EXCERPT PROVIDED:

    P.S. I don't belong to any security software companies.

  • Dear Mark!

    This is a little Off-Topic but since I do net receive any response when writing to you an e-mail, I'll try this way.

    I experienced a nasty bug in the command line tool handle - which is in my case more useful than Process Explorer.

    The bug is reproducible on every Windows XP System.

    Try to open a txt file with excel. Excel will create you several *.tmp files in your %temp% directory. These files are called something like 37.tmp ore 74.tmp. Now as long as excel is opened there is a handle on that files. Process Explorer recognizes that handle. Handle.exe also recognizes it as long as you call it from inside the directory, or use the 8.3 folder names. If you use the full folder names with (with "" of course) then it won't recognize the handle.

    So at first I thought: It might be because of the spaces in the folder name "Local Settings". But that's not the case. Create another file in the same directory (even with the same/similar filename), and open it with a process that puts a handle on it. Now check that file with handle.exe and it works, no matter which way you try it.

    So it has to do something with the way excel opens the file, and the path using spaces or something?

    Anyways, it would be great if that would be fixed. Wouldn't it be worth a small investigation, and a blog entry ;-)

  • I love these articles, even though I have little interest in Windows; it's the technical,  investigative techniques that makes for compelling reading.  Thank you!

  • Thanks for the feedback, Jody!

  • You rock Mark.  This article cracked me up because I'm a bit frustrated with the AV companies with petty complaints about ASLR and whatnot.  Bottom line: Application Developers everywhere need to go back to school.  When doing research for a project on improvements in Trustworthy Computing, SDLC, Vista, and just hanging out on your site, Channel9, & IT Showtime I've really appreciated how you all are handling business.

ACTIVITY: Please copy the comment excerpt above word for word, starting with "This is a little" and going on through "Windows XP System.".

Stored records:
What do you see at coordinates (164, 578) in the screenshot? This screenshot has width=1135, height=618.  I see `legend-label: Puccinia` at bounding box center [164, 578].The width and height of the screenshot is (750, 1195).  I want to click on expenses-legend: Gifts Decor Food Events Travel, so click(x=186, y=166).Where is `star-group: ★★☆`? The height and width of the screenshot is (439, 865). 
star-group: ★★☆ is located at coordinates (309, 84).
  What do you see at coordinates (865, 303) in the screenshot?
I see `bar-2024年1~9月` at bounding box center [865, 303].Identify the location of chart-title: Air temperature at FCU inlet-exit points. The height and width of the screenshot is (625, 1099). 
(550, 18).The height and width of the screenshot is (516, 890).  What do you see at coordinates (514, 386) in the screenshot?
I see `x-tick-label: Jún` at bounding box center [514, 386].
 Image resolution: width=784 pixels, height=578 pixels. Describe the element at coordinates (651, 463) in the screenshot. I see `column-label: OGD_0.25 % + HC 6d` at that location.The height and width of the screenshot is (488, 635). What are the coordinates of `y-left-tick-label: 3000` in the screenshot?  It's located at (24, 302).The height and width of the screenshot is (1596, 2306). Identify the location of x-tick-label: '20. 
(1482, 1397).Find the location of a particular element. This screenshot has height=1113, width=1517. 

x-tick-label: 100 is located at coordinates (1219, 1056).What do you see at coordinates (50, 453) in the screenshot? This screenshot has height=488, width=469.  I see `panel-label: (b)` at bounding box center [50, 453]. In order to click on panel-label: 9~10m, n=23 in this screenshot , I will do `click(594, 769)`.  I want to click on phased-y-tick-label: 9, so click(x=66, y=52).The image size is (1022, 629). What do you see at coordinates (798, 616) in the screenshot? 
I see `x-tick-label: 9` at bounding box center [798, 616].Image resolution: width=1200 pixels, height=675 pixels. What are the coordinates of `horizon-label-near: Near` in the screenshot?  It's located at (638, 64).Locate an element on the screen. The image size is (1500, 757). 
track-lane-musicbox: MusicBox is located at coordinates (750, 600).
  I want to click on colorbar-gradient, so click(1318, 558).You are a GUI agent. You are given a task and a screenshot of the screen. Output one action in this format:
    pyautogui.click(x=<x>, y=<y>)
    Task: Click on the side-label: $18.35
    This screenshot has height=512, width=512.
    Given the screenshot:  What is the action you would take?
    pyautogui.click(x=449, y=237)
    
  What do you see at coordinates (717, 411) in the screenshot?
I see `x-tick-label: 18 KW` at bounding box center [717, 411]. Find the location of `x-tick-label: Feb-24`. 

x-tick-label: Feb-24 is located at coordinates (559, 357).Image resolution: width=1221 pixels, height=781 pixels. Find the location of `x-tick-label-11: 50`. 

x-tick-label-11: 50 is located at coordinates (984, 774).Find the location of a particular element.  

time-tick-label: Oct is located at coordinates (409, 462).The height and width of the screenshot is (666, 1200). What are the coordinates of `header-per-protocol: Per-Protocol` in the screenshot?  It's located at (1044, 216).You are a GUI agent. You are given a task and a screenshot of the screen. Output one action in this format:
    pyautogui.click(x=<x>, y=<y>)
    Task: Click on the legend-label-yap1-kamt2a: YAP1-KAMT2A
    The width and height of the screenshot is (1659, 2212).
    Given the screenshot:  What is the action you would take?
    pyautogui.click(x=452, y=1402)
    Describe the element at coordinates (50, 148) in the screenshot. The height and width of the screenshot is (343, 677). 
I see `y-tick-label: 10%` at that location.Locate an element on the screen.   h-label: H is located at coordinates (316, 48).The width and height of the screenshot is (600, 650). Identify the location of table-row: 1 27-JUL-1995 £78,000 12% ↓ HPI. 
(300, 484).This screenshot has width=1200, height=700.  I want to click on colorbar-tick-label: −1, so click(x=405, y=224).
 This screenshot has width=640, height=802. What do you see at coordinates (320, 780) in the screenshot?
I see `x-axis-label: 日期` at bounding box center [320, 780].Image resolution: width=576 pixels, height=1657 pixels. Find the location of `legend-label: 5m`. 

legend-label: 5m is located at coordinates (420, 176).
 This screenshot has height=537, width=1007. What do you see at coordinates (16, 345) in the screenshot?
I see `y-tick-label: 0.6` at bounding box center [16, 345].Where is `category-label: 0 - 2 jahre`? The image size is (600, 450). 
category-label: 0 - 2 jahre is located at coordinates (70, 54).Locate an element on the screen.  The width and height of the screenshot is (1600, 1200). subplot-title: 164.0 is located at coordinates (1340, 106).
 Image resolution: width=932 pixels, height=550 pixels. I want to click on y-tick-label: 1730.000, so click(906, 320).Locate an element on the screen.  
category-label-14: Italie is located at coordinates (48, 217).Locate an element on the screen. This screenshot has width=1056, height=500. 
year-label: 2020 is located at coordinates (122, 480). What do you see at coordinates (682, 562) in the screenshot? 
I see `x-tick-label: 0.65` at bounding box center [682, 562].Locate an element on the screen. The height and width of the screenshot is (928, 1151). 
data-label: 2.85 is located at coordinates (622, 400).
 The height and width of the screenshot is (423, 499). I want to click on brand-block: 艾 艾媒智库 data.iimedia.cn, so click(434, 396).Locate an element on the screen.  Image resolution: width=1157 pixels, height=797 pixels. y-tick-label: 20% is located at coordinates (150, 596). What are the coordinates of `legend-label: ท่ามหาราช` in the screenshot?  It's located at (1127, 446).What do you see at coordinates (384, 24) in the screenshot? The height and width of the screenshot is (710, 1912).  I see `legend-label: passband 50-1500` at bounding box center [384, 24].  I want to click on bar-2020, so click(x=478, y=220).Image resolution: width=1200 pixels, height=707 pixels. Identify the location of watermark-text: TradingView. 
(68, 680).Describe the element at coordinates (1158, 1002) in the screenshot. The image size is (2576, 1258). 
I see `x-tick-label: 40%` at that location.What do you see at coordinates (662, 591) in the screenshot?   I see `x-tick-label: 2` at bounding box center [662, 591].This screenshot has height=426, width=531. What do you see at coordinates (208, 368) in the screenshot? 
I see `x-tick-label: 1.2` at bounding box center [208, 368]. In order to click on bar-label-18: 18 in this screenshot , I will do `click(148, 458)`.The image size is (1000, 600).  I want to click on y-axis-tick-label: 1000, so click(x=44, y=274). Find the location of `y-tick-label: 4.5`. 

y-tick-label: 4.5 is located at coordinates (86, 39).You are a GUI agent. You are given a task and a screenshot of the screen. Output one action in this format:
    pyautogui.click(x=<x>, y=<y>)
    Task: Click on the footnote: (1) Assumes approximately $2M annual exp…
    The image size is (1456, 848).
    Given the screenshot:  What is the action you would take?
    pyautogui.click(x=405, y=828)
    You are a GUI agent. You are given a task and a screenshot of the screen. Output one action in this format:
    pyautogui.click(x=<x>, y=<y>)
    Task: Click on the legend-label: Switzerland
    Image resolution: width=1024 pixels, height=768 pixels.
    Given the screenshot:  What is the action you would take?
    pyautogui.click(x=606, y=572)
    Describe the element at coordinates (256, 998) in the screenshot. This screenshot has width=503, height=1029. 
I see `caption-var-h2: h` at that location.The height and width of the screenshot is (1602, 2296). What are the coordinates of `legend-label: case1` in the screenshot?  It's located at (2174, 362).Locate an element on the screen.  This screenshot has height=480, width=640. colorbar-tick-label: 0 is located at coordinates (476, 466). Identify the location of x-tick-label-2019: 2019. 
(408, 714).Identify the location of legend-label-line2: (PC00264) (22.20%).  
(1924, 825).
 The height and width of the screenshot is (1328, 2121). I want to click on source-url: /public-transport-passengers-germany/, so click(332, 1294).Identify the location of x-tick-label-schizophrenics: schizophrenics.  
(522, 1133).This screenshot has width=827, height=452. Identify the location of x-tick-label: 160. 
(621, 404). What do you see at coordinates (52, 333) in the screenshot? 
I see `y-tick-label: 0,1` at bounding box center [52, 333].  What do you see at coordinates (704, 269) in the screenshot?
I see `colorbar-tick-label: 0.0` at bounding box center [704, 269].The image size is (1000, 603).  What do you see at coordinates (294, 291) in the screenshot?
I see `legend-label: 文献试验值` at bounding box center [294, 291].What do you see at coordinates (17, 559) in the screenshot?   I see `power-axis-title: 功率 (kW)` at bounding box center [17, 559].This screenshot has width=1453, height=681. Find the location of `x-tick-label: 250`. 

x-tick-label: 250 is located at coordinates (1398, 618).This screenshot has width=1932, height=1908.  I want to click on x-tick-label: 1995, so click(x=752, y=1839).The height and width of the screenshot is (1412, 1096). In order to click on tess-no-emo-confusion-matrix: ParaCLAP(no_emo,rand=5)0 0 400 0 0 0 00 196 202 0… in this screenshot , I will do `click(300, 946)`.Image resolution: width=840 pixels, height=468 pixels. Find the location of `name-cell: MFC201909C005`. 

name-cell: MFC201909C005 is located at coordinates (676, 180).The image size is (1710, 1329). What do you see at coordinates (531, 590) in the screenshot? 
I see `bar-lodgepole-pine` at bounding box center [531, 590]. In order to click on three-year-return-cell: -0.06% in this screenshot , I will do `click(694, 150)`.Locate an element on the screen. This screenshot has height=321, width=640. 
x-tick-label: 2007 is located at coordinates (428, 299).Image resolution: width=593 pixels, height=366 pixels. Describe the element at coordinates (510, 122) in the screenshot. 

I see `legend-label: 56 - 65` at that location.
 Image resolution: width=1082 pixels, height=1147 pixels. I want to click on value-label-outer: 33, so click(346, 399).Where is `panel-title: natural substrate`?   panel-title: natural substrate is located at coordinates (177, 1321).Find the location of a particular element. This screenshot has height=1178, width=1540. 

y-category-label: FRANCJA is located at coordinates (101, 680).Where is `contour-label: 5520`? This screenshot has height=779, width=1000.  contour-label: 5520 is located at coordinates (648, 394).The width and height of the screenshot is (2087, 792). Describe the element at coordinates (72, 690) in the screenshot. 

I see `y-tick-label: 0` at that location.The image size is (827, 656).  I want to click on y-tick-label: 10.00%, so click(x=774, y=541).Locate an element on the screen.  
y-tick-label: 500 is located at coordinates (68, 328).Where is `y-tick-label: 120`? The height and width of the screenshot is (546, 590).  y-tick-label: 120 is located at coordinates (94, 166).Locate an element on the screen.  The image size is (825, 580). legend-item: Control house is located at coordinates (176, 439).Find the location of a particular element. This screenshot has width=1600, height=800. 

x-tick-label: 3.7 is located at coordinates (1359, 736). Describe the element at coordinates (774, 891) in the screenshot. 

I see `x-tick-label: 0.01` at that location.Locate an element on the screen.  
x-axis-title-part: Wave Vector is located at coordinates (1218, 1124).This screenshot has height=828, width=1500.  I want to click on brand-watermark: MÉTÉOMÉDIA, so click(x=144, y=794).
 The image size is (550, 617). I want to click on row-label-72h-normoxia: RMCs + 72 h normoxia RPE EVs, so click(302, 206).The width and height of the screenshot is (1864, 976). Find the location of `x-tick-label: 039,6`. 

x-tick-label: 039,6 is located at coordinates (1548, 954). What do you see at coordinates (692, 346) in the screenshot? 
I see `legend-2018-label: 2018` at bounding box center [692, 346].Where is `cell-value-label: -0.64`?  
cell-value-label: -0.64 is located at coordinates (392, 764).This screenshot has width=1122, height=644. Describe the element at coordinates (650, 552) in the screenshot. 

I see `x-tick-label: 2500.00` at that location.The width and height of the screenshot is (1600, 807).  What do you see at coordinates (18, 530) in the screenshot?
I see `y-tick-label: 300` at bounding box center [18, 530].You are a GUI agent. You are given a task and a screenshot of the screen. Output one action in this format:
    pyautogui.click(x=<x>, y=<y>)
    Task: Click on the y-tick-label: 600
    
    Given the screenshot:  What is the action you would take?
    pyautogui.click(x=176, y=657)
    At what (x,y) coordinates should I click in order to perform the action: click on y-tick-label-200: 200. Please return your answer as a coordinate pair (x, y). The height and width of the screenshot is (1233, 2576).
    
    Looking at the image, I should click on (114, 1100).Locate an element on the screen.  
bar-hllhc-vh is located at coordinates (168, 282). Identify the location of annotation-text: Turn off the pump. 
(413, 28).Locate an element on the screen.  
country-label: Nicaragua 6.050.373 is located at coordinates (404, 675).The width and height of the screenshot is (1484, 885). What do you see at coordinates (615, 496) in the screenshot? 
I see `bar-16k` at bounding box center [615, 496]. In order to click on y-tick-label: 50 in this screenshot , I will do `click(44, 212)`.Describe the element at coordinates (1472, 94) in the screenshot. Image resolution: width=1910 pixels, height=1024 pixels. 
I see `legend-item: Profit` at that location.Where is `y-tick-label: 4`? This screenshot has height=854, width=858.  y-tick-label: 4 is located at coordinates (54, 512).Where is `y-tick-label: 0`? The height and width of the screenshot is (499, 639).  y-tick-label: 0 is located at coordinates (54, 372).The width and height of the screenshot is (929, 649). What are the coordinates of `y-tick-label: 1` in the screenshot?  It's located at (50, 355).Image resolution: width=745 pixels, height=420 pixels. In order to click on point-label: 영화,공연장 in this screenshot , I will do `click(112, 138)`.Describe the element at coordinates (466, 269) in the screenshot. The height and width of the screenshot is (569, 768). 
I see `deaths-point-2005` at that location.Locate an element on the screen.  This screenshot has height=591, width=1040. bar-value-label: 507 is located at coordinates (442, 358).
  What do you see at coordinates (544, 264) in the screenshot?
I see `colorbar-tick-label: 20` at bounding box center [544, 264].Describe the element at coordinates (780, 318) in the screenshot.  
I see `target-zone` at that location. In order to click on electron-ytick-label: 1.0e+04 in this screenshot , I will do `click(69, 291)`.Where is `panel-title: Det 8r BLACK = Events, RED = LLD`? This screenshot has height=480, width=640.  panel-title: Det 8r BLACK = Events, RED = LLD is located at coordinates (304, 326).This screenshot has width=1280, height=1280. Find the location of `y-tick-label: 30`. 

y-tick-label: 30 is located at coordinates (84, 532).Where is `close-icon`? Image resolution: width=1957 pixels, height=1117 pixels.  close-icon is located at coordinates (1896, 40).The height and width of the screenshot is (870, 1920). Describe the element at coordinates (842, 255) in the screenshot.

WRITTEN REPLY:
This is a little Off-Topic but since I do net receive any response when writing to you an e-mail, I'll try this way.

    I experienced a nasty bug in the command line tool handle - which is in my case more useful than Process Explorer.

    The bug is reproducible on every Windows XP System.